To find the solution $$y(t)$$, we take the inverse Laplace transform of each term in the expression for $$Y(s)$$. We will use standard Laplace transform pairs and the convolution theorem. The standard pairs needed are $$L\{\cosh(at)\} = \frac{s}{s^2 - a^2}$$ and $$L\{\sinh(at)\} = \frac{a}{s^2 - a^2}$$. For the term involving $$F(s)$$, we use the convolution theorem: $$L^{-1}\{F(s)G(s)\} = (f * g)(t) = \int_0^t f(\tau) g(t-\tau) d\tau$$. Let $$G(s) = \frac{1}{s^2 - a^2}$$. We need to find $$g(t) = L^{-1}\{G(s)\}$$.

$$L^{-1}\left\{\frac{s\alpha}{s^2 - a^2}\right\} = \alpha L^{-1}\left\{\frac{s}{s^2 - a^2}\right\} = \alpha \cosh(at)$$
$$L^{-1}\left\{\frac{\beta}{s^2 - a^2}\right\} = \frac{\beta}{a} L^{-1}\left\{\frac{a}{s^2 - a^2}\right\} = \frac{\beta}{a} \sinh(at)$$

For the third term, let $$G(s) = \frac{1}{s^2 - a^2}$$. We can rewrite this as $$\frac{1}{a} \cdot \frac{a}{s^2 - a^2}$$. Therefore, its inverse Laplace transform is:

$$g(t) = L^{-1}\left\{\frac{1}{s^2 - a^2}\right\} = \frac{1}{a} \sinh(at)$$

Now, applying the convolution theorem for the term $$\frac{F(s)}{s^2 - a^2}$$, we get:

$$L^{-1}\left\{\frac{F(s)}{s^2 - a^2}\right\} = (f * g)(t) = \int_0^t f(\tau) g(t-\tau) d\tau = \int_0^t f(\tau) \frac{1}{a} \sinh(a(t-\tau)) d\tau$$
$$= \frac{1}{a} \int_0^t f(\tau) \sinh(a(t-\tau)) d\tau$$

**step4 Combine the Inverse Transforms for the Solution**

Finally, we combine the inverse Laplace transforms of all terms to obtain the solution $$y(t)$$ up to the evaluation of the convolution integral.

$$y(t) = \alpha \cosh(at) + \frac{\beta}{a} \sinh(at) + \frac{1}{a} \int_0^t f(\tau) \sinh(a(t-\tau)) d\tau$$

Alternative answer

Answer: $y(t) = \alpha \cosh(at) + \frac{\beta}{a} \sinh(at) + \frac{1}{a} \int_0^t f(\tau) \sinh(a(t-\tau)) d\tau$ Explain
This is a question about solving a differential equation using a super cool math trick called Laplace Transforms and understanding something called convolution . The solving step is:

Hey there!

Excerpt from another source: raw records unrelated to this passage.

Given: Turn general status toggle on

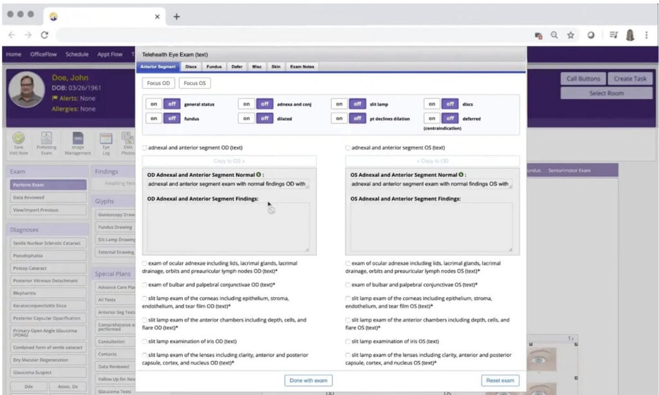Looking at the screenshot, I should tap(154, 104).
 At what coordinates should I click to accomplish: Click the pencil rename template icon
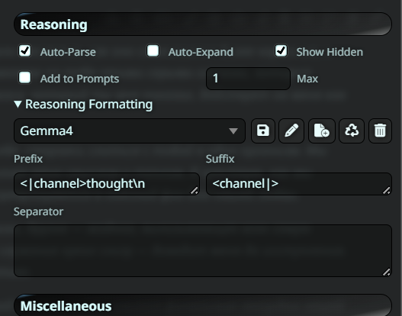tap(291, 131)
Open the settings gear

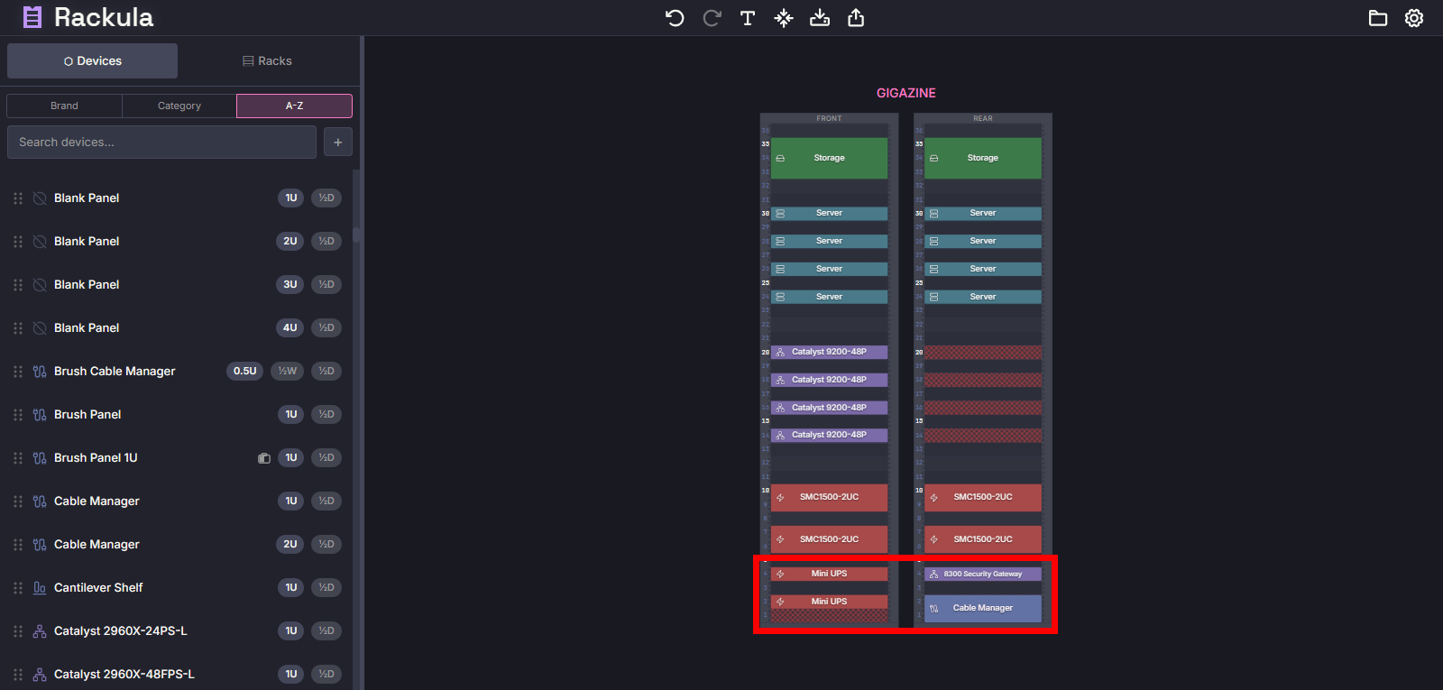pos(1414,18)

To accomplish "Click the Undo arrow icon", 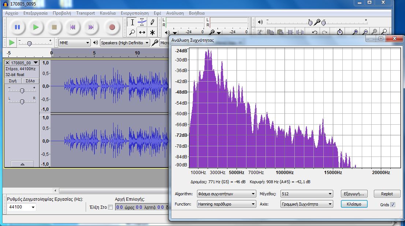I will pyautogui.click(x=315, y=32).
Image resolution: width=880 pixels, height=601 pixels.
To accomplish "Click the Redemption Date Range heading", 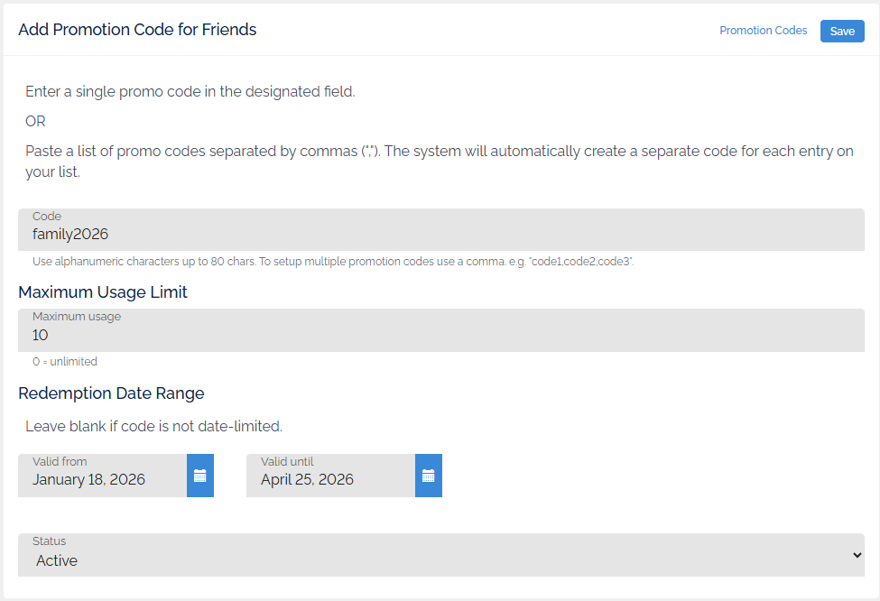I will click(x=111, y=393).
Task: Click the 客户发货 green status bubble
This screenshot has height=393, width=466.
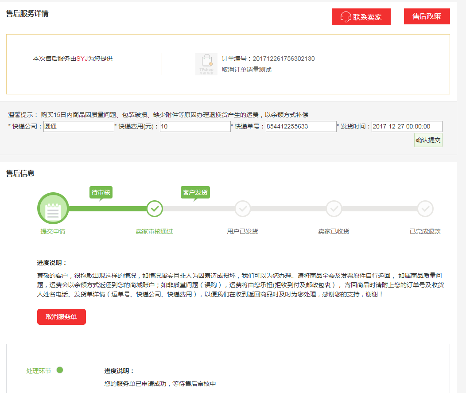Action: tap(195, 192)
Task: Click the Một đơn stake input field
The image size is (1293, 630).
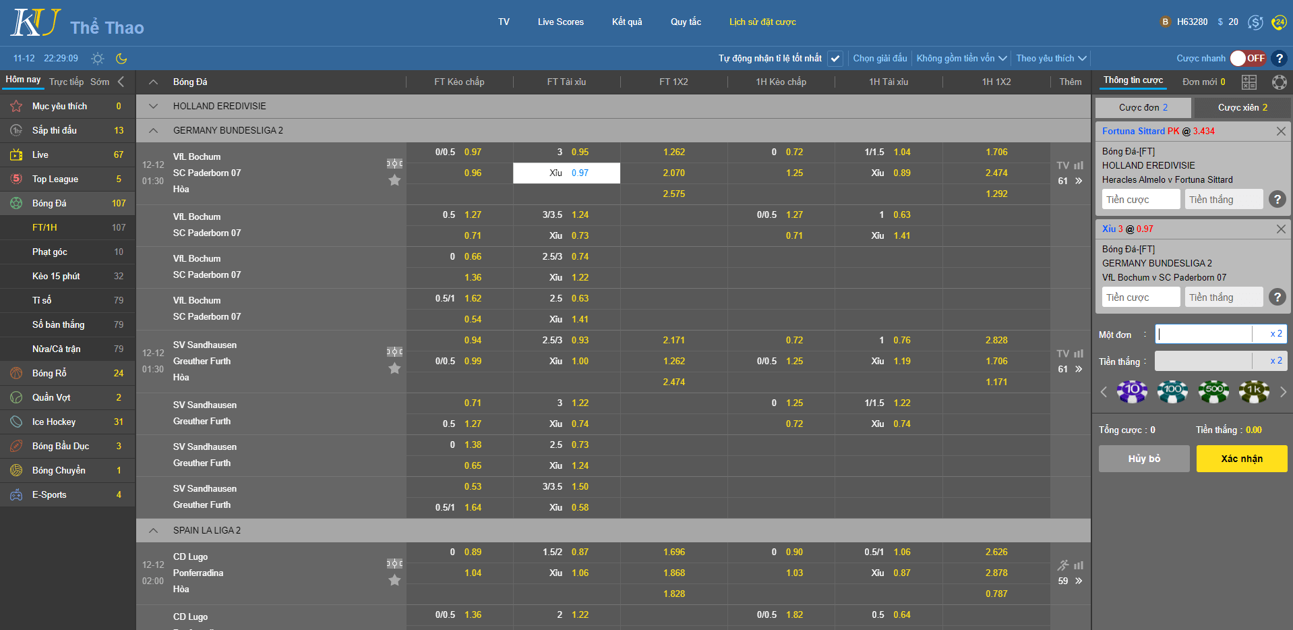Action: (1203, 334)
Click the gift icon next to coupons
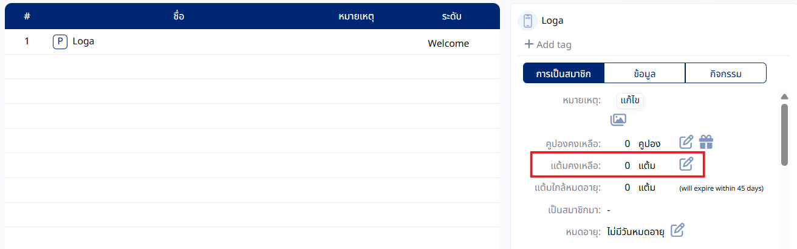Viewport: 797px width, 249px height. tap(706, 143)
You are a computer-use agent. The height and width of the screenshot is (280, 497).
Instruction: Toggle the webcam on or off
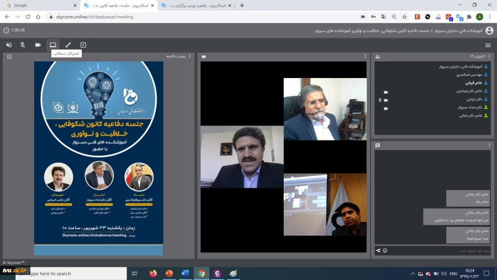(x=38, y=45)
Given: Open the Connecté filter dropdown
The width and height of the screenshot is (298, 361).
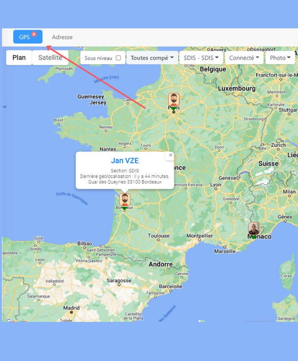Looking at the screenshot, I should (x=244, y=58).
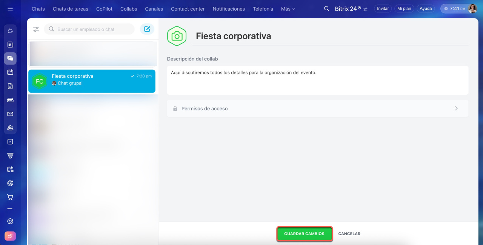483x245 pixels.
Task: Click the new chat compose icon
Action: click(147, 29)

This problem looks a bit tricky at first with those $y''$ and $f(t)$ parts, but we can totally figure it out! It's like a puzzle where we have to find out what the function $y(t)$ is.

1. **The Secret Weapon: Laplace Transform!**
Imagine we have a special magic tool called the "Laplace Transform." It helps us change a hard problem with $y''$ and $y'$ (these are like "change" or "rate" things in math) into a much easier problem that's just about 's' (a regular number) and 'Y(s)' (which is like $y(t)$ but in the new 's' world). It makes adding and subtracting easier!

So, we take the Laplace Transform of every part of our original equation:
$\mathcal{L}\{y^{\prime \prime}\} - a^2 \mathcal{L}\{y\} = \mathcal{L}\{f(t)\}$

The special rules for our magic tool say:
* $\mathcal{L}\{y^{\prime \prime}\}$ becomes $s^2 Y(s) - s y(0) - y^{\prime}(0)$
* $\mathcal{L}\{y\}$ becomes $Y(s)$
* $\mathcal{L}\{f(t)\}$ becomes $F(s)$ (we just call it $F(s)$ because we don't know what $f(t)$ exactly is!)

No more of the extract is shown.